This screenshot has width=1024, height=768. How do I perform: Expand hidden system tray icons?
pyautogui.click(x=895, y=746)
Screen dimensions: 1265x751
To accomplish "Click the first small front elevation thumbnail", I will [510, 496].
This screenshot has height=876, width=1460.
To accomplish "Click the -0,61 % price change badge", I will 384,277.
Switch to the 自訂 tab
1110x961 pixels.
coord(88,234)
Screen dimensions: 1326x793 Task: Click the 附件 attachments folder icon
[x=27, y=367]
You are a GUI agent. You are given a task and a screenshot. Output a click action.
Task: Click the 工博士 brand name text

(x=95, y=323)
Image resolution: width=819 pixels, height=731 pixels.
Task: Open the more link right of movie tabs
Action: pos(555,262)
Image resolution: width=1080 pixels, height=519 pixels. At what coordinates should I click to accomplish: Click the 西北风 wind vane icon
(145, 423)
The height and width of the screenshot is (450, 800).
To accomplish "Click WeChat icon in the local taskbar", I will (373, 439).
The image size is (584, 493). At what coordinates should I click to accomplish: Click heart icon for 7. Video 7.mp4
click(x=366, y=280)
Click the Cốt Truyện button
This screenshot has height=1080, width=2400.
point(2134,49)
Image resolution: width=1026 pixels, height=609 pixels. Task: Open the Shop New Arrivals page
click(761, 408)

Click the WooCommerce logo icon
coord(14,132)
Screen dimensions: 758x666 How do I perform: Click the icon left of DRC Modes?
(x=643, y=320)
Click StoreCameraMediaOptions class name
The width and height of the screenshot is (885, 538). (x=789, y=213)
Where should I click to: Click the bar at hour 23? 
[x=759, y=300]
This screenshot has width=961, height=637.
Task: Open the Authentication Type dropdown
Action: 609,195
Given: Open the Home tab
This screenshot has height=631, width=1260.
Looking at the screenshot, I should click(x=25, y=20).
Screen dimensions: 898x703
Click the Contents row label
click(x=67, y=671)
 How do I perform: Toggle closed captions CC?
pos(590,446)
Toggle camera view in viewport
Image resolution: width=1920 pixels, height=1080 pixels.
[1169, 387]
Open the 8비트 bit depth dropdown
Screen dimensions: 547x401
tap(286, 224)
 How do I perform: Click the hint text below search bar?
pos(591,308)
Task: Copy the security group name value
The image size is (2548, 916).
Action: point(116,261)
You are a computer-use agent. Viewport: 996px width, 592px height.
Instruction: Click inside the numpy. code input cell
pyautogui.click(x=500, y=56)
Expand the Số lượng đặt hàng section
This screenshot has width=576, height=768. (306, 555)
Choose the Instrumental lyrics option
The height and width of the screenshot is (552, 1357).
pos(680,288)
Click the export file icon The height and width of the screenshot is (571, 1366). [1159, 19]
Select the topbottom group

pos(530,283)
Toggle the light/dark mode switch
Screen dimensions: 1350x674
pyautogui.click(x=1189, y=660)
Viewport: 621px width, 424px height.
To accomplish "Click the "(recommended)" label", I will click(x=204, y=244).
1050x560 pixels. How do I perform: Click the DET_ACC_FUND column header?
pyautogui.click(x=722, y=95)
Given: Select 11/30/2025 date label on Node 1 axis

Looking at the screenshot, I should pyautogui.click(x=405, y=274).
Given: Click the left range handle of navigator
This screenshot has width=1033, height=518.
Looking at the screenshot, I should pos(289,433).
·····
=== Your objective ===
Wherever "agent" turns up in the records, copy the whole line.

=== Answer section ===
You are a GUI agent. You are given a task and a screenshot. Output a click action.
You are a computer-use agent. Viewport: 996px width, 592px height.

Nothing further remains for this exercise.